▸ What to do:
Each line of the data below from the one holding "Pick the Circle drawing tool" to the one holding "Click the class icon beside Test1.ChildClass", inclusive, is to be reproduced exactly; no other line belongs in the answer.

Segment Open

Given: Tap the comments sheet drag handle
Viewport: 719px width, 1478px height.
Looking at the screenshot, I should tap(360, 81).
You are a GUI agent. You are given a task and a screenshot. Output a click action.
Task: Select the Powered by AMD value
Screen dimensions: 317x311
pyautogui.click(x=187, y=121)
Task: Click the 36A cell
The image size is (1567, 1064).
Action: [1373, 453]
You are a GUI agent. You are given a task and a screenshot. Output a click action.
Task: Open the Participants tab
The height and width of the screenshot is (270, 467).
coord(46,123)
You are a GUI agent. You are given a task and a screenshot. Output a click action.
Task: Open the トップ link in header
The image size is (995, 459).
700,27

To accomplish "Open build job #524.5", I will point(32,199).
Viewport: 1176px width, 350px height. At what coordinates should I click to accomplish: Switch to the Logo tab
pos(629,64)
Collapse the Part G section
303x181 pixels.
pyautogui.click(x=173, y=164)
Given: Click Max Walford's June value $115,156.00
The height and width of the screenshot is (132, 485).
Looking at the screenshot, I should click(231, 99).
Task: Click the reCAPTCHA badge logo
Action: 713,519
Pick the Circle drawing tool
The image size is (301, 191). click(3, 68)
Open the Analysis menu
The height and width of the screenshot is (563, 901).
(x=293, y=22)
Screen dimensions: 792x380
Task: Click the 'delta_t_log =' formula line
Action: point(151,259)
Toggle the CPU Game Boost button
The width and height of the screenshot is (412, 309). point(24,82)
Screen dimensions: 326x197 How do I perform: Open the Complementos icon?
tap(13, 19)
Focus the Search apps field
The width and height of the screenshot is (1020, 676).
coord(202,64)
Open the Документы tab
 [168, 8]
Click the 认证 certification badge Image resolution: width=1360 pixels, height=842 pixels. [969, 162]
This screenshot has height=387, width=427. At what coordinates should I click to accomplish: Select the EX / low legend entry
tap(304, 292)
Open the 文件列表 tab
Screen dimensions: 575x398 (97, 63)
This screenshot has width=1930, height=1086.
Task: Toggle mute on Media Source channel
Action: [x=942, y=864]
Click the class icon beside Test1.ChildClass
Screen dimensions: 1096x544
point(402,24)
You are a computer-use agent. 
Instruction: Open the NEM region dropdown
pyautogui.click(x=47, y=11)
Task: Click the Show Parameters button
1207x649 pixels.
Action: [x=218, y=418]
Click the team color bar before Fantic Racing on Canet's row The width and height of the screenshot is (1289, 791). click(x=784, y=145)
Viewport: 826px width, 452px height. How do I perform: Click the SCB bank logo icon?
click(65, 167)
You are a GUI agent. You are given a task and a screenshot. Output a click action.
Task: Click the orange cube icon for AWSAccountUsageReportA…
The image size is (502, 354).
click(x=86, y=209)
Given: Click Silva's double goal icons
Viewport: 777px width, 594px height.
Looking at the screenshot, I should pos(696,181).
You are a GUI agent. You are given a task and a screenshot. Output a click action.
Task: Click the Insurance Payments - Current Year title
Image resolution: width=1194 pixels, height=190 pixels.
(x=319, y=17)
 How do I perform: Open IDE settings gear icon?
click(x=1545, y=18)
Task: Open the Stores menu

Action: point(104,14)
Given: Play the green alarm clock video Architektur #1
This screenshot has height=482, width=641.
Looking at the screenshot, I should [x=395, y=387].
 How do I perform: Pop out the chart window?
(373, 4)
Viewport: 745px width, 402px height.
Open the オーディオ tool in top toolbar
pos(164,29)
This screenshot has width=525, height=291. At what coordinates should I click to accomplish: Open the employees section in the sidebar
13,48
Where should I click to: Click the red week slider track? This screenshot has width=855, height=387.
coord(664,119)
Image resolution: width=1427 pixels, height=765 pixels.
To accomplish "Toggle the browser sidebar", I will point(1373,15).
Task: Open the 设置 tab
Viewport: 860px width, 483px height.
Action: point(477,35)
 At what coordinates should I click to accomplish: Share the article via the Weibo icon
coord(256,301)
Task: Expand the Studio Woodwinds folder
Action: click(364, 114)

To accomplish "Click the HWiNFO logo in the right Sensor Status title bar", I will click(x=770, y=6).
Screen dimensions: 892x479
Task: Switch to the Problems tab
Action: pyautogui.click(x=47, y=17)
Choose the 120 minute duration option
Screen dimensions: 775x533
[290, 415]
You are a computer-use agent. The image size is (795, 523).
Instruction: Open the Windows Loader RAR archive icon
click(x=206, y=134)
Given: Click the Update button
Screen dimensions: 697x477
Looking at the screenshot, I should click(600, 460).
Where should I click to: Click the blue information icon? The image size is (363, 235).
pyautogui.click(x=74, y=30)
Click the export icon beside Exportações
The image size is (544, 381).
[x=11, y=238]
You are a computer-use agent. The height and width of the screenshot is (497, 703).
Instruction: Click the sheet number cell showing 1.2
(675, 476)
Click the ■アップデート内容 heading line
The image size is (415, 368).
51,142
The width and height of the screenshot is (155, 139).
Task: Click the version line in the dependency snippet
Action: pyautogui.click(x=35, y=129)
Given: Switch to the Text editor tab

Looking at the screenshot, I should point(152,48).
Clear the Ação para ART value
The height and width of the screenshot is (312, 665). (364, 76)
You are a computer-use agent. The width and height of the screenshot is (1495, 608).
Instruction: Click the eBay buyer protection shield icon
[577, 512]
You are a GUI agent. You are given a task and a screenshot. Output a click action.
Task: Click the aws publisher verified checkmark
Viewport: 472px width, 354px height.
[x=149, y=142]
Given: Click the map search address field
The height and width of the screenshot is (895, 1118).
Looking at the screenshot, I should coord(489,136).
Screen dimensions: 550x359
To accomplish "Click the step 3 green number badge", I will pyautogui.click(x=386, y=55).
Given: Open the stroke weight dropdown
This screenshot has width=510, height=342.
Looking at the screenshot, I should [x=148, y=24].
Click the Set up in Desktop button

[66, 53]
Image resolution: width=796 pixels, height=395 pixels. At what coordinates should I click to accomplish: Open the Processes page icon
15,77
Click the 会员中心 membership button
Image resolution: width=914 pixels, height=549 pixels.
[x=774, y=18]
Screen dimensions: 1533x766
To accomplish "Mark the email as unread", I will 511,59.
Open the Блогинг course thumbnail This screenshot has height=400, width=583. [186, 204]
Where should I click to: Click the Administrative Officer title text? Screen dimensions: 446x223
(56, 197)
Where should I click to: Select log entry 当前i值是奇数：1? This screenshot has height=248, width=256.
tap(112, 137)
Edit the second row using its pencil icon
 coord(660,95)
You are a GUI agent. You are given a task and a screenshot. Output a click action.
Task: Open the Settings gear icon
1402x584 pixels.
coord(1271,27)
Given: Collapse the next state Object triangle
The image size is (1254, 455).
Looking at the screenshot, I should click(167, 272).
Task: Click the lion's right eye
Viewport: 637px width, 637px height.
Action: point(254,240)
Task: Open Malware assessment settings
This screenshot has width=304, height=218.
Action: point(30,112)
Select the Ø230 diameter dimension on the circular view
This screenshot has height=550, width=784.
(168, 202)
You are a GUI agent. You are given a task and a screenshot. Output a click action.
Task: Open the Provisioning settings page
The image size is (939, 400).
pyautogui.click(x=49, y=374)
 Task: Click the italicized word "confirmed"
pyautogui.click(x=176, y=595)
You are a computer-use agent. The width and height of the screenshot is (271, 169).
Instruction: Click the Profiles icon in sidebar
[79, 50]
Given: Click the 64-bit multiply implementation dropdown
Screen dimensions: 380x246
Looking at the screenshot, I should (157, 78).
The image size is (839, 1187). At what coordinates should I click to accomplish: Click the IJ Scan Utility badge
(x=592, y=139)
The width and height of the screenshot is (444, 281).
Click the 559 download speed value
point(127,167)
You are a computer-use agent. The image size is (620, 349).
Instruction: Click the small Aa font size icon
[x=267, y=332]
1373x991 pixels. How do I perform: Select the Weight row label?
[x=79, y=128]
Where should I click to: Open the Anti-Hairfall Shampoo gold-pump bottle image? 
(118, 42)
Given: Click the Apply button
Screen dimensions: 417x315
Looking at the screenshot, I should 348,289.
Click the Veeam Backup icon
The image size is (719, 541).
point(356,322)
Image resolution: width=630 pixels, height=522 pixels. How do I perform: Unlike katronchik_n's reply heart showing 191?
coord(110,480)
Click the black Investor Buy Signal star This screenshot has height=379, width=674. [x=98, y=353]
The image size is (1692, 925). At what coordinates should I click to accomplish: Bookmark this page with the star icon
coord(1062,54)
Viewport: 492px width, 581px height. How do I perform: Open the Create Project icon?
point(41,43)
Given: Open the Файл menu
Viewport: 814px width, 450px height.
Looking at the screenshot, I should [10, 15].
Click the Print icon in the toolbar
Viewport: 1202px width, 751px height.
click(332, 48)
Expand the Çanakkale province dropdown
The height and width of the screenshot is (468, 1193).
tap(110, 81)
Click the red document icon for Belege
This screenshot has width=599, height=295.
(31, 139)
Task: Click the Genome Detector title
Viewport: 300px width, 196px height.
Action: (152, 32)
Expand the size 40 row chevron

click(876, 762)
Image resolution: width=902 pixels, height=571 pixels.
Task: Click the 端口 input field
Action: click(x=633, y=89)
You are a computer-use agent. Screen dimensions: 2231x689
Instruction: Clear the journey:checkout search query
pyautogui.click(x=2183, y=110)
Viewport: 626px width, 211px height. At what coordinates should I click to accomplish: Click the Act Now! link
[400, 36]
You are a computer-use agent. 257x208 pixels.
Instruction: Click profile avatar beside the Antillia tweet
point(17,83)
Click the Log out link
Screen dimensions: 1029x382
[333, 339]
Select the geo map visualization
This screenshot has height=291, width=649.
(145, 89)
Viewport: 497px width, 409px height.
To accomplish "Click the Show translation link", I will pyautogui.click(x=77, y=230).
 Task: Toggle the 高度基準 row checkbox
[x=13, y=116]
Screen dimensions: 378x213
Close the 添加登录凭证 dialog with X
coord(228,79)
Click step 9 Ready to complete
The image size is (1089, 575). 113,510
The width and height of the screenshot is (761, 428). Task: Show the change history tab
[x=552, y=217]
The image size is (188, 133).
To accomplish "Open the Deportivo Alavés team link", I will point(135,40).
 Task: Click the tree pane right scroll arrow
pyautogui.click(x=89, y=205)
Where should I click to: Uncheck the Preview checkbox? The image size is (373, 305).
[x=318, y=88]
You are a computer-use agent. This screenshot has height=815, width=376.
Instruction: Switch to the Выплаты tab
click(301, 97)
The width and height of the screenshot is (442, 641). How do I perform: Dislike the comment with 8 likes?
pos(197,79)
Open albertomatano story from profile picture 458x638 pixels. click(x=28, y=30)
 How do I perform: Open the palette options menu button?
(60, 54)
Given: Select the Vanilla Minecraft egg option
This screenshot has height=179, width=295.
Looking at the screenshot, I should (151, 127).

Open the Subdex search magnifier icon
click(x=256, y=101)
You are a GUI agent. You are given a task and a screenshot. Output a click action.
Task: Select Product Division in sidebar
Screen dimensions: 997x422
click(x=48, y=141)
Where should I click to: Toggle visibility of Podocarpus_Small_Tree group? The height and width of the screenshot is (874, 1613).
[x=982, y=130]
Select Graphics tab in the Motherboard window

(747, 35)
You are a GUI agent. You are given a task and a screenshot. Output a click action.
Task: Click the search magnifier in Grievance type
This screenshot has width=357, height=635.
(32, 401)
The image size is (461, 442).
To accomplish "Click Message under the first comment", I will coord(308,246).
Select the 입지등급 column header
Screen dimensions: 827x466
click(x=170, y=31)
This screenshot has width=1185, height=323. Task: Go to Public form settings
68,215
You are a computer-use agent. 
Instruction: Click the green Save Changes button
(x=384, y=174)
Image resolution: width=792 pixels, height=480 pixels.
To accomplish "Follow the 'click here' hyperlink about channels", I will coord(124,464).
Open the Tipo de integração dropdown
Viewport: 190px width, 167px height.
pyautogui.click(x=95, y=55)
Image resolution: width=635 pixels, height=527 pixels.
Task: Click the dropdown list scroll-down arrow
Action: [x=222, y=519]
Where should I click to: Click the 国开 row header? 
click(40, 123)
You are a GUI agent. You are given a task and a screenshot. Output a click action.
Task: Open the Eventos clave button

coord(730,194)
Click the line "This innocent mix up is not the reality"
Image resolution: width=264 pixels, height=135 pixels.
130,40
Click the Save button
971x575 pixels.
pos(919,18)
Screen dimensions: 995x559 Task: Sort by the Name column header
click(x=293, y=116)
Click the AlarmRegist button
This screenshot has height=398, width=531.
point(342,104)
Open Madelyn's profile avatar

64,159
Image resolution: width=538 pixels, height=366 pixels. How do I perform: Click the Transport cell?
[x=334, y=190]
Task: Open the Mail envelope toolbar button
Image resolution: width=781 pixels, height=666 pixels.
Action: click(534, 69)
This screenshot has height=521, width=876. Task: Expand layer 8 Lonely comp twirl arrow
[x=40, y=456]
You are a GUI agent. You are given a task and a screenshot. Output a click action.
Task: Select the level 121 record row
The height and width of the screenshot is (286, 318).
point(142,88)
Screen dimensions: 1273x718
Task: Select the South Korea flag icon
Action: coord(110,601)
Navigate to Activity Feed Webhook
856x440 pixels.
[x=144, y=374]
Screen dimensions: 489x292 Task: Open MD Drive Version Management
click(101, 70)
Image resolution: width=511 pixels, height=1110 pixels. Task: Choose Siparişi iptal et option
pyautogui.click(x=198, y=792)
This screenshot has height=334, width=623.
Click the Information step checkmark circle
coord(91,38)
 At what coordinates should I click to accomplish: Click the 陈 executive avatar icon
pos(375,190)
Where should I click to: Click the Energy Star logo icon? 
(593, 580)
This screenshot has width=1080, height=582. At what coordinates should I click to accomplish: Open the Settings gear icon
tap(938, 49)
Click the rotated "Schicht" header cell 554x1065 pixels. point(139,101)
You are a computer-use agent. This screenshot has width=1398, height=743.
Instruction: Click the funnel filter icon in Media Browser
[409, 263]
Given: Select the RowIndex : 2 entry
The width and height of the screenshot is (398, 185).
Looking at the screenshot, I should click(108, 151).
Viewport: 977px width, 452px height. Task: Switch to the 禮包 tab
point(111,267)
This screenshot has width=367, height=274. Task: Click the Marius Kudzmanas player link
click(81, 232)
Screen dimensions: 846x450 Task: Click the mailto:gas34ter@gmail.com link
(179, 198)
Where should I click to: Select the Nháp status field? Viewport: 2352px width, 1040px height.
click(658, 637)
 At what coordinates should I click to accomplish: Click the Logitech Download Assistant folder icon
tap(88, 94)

Segment Closed

▸ Exercise result:
Pick the Circle drawing tool
The image size is (301, 191). click(3, 68)
Open the Analysis menu
The height and width of the screenshot is (563, 901).
(x=293, y=22)
Screen dimensions: 792x380
Task: Click the 'delta_t_log =' formula line
Action: point(151,259)
Toggle the CPU Game Boost button
The width and height of the screenshot is (412, 309). point(24,82)
Screen dimensions: 326x197 How do I perform: Open the Complementos icon?
tap(13, 19)
Focus the Search apps field
The width and height of the screenshot is (1020, 676).
coord(202,64)
Open the Документы tab
 [168, 8]
Click the 认证 certification badge Image resolution: width=1360 pixels, height=842 pixels. [969, 162]
This screenshot has height=387, width=427. At what coordinates should I click to accomplish: Select the EX / low legend entry
tap(304, 292)
Open the 文件列表 tab
Screen dimensions: 575x398 (97, 63)
This screenshot has width=1930, height=1086.
Task: Toggle mute on Media Source channel
Action: [x=942, y=864]
Click the class icon beside Test1.ChildClass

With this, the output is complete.